------ Data section ------
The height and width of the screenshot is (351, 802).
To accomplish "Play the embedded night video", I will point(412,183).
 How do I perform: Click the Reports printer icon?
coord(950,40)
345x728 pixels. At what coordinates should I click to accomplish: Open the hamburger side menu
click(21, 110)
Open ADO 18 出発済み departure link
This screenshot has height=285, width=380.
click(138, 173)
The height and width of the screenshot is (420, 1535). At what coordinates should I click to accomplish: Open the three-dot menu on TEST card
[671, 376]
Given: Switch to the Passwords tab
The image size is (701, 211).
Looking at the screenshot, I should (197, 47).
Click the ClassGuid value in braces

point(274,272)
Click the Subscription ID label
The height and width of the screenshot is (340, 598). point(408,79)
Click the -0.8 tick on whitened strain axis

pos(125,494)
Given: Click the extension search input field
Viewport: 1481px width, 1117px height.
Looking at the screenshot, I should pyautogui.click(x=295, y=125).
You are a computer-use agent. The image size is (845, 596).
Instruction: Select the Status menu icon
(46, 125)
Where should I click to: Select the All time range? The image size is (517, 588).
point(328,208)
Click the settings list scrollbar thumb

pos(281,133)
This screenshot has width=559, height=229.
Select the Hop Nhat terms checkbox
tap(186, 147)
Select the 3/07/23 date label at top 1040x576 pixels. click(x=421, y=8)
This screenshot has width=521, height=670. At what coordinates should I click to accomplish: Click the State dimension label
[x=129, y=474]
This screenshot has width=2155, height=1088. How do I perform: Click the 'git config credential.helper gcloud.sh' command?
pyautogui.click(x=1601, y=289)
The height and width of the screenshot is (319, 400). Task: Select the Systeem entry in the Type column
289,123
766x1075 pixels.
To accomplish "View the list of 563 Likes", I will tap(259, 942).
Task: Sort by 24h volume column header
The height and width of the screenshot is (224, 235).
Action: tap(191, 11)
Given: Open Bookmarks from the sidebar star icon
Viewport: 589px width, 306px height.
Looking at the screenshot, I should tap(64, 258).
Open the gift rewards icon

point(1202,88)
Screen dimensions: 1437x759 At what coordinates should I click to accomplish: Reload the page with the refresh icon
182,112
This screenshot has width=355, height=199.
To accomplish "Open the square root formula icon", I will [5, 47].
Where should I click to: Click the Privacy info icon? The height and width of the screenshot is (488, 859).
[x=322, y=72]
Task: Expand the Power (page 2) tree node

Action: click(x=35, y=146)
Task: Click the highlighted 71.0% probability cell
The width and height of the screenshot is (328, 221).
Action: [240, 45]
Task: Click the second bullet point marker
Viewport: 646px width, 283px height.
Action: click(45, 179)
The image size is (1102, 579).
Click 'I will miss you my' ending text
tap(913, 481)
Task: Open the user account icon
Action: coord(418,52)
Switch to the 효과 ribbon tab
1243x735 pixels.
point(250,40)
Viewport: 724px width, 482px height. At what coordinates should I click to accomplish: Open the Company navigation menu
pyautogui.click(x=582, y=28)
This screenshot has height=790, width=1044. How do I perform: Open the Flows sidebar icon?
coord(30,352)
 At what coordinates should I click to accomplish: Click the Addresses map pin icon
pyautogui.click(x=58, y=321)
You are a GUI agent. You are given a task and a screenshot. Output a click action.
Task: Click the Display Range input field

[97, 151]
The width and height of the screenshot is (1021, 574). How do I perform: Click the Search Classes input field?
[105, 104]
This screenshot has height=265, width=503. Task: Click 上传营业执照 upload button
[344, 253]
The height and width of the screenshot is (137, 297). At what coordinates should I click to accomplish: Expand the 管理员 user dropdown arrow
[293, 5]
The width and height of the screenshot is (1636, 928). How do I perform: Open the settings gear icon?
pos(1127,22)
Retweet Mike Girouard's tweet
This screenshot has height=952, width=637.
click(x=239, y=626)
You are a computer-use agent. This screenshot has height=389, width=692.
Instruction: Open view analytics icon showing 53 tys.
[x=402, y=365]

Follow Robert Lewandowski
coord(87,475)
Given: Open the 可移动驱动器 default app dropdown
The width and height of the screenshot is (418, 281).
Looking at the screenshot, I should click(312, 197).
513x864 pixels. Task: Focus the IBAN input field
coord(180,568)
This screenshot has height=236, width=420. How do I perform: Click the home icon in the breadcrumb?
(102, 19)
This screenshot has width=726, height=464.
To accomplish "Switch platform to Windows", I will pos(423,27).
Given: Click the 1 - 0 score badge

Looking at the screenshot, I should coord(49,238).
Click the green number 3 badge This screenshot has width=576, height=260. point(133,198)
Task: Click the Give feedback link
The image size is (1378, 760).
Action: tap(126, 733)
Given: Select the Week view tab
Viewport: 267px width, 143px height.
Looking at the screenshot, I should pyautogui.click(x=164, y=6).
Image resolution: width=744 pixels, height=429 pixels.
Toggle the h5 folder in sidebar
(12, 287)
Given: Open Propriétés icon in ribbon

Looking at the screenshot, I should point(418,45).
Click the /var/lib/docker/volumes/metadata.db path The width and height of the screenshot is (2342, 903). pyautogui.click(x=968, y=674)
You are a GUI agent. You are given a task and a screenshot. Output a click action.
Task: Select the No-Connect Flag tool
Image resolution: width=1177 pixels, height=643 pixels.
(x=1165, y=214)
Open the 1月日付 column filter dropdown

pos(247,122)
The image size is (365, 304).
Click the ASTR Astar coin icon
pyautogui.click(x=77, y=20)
------
- [Short exercise]: Rewrite everything from the start of the items above down to the line containing "coord(950,40)", keeping the instruction text unchanged. Shift each coordinate in the answers by adding 51 to it.

- [Output below]:
The height and width of the screenshot is (351, 802).
To accomplish "Play the embedded night video", I will point(463,234).
 How do I perform: Click the Reports printer icon?
coord(1001,91)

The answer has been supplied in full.